## What is asked
1/ From the Olaf Swantee biography, echo word for word the part that opens with the words containing "He went to school" and closes with "of France Telecom.".
2/ Carry on the biography of Olaf Swantee from the point where it stops.

## Provided text
━━━━━━━━━━━━━━━━
Olaf Swantee (born 31 January 1966) is a Dutch businessman, and the former Chief Executive of EE Limited (formerly Everything Everywhere), a British telecommunications company.

Early life
He is the second son of a legal professional.

He went to school in Hilversum in North Holland at the Nieuwe Lyceum Hilversum Gymnasium. He went to the University of Amsterdam to study Economics. Later he did an MBA at EAP (École des Affaires de Paris) in Paris, Berlin, and Oxford, which became ESCP Europe, in 1989. At Oxford he took up rowing.

Career
He started with Compaq, then moved to the Digital Equipment Corporation, which was bought by Compaq in 1998. HP bought Compaq in 2002.

Orange
He joined Orange in 2007.
He served as Head of Mobile Operations of Europe & Middle East of France Telecom at Orange Home UK Limited since August 2007 and served as its Executive Vice President of Europe of France Telecom.
━━━━━━━━━━━━━━━━
## Data provided
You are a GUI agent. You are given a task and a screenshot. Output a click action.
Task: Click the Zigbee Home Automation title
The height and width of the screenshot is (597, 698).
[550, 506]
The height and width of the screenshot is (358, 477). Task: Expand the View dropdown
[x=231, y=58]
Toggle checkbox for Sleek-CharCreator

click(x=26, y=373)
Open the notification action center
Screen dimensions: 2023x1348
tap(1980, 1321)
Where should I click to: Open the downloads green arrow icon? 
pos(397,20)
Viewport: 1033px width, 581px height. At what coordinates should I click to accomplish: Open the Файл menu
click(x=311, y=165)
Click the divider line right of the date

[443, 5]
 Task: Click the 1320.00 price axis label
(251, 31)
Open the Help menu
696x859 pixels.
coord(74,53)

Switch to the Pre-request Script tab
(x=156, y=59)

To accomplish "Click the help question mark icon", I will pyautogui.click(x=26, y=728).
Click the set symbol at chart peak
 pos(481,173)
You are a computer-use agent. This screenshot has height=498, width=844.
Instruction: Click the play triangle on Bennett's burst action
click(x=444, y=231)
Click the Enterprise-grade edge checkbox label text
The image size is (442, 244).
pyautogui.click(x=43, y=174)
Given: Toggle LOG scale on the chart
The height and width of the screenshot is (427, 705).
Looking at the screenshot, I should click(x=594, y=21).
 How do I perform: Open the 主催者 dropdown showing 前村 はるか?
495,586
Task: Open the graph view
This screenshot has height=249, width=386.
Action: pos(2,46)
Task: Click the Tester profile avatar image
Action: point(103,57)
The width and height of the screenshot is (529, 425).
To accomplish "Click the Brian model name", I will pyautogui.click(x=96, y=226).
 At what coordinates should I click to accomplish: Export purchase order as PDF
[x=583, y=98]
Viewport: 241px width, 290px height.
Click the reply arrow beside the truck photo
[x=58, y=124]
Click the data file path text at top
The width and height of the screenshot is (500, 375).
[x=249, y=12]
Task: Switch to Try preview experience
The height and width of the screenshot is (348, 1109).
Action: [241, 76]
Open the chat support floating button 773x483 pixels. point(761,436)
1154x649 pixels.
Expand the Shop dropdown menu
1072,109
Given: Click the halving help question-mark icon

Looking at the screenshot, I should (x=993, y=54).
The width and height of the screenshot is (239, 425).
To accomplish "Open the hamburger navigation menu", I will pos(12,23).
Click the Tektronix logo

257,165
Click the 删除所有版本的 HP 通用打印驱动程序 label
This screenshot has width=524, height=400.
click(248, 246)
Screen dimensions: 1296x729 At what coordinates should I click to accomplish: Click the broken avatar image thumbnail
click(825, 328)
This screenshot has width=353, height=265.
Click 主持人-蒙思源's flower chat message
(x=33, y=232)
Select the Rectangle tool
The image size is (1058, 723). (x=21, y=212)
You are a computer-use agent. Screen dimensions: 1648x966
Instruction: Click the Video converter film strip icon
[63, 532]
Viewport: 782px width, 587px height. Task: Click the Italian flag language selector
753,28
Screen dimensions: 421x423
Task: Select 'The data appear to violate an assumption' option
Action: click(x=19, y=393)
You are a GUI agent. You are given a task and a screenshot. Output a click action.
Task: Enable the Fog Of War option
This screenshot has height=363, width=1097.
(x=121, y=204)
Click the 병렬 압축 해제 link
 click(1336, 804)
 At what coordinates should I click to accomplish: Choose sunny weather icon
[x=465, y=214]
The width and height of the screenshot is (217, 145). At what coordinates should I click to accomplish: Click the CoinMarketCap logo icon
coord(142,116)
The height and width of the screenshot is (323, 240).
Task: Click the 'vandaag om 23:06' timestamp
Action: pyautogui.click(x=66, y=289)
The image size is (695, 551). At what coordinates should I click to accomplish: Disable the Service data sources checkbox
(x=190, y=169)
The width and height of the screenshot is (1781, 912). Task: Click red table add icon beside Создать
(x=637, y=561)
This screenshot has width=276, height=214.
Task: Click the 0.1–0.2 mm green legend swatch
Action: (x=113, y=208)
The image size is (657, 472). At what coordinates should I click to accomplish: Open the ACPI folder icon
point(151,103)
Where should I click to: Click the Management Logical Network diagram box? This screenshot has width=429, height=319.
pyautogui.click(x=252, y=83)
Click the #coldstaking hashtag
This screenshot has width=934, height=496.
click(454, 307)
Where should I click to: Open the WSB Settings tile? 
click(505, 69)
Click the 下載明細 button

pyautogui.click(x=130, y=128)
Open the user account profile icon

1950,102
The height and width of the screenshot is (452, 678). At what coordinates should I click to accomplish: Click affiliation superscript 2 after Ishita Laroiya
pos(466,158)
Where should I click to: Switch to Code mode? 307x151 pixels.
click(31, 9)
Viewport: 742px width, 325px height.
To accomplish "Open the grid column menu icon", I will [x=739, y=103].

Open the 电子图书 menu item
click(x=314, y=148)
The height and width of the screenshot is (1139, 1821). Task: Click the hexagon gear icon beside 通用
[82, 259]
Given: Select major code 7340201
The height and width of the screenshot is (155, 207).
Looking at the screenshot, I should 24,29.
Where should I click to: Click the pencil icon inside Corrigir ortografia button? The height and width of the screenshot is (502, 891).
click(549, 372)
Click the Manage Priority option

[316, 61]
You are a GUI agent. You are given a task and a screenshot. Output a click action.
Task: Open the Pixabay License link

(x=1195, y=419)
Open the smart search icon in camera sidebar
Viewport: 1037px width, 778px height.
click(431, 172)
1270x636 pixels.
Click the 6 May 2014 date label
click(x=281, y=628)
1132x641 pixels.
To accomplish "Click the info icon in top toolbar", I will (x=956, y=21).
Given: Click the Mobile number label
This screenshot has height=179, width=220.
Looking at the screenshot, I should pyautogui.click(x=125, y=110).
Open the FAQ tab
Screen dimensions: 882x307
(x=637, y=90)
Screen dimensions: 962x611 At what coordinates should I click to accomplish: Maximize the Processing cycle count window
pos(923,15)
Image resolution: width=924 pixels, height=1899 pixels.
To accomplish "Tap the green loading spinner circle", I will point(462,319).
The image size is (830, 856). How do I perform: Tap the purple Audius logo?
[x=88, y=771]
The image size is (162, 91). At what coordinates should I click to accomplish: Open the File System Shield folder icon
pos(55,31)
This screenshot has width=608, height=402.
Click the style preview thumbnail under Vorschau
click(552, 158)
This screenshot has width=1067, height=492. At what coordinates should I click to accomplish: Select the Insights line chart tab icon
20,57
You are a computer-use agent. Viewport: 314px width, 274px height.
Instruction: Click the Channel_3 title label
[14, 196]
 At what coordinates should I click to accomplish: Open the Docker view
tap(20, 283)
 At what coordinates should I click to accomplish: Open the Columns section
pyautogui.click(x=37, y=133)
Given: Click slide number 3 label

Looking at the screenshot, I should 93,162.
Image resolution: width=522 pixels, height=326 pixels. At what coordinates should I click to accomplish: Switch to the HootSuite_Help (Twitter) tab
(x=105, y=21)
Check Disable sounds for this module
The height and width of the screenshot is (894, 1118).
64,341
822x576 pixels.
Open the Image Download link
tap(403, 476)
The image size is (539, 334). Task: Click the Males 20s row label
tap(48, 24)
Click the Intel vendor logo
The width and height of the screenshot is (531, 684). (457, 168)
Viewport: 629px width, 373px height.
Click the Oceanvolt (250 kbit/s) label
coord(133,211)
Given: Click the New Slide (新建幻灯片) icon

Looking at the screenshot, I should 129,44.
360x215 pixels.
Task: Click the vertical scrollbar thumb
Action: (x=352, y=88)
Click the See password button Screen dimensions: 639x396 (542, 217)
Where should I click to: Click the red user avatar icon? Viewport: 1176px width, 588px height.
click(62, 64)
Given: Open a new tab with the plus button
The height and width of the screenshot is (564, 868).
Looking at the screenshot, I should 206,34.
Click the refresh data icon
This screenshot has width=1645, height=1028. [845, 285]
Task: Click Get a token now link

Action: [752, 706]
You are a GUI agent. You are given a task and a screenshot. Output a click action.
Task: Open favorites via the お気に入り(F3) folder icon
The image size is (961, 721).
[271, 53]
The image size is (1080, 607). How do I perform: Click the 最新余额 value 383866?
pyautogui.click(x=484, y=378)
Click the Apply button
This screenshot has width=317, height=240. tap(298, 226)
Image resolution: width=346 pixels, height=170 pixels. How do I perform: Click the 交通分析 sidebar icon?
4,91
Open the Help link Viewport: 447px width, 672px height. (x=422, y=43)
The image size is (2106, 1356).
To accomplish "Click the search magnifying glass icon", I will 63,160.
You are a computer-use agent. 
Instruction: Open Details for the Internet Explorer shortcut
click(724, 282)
━━━━━━━━━━━━━━━━
## Answers
1/
He went to school in Hilversum in North Holland at the Nieuwe Lyceum Hilversum Gymnasium. He went to the University of Amsterdam to study Economics. Later he did an MBA at EAP (École des Affaires de Paris) in Paris, Berlin, and Oxford, which became ESCP Europe, in 1989. At Oxford he took up rowing.

Career
He started with Compaq, then moved to the Digital Equipment Corporation, which was bought by Compaq in 1998. HP bought Compaq in 2002.

Orange
He joined Orange in 2007.
He served as Head of Mobile Operations of Europe & Middle East of France Telecom at Orange Home UK Limited since August 2007 and served as its Executive Vice President of Europe of France Telecom.

2/
Everything Everywhere
He became Chief Executive of EE on 1 September 2011. EE has a main office in Paddington. EE has around 580 stores, and is known for its cinema adverts with Kevin Bacon. In January 2015 it was announced that BT would buy EE for £12.5bn. Everything Everywhere had been formed on 1 July 2010. On 4 January 2016 EE announced that Swantee would be standing down as CEO after the acquisition by BT was completed.

Sunrise
From 9 May 2016 to 3 January 2020 Swantee was CEO of Swiss telecommunications company Sunrise.

Personal life
He has a Swedish wife. His son Gustav, who is currently studying at university of St. Gallen in Switzerland, and two daughters were born in Switzerland (Zurich). He lives in the London Borough of Richmond upon Thames.

See also
 Marc Bolland, Dutch chief executive of M&S since 2010
 Dame Patricia Hodgson, Chairman since 2014 of Ofcom

References

External links
 EE
 4G networks in August 2012

1966 births
Businesspeople in telecommunications
Dutch chief executives in the technology industry
ESCP Europe alumni
Orange S.A.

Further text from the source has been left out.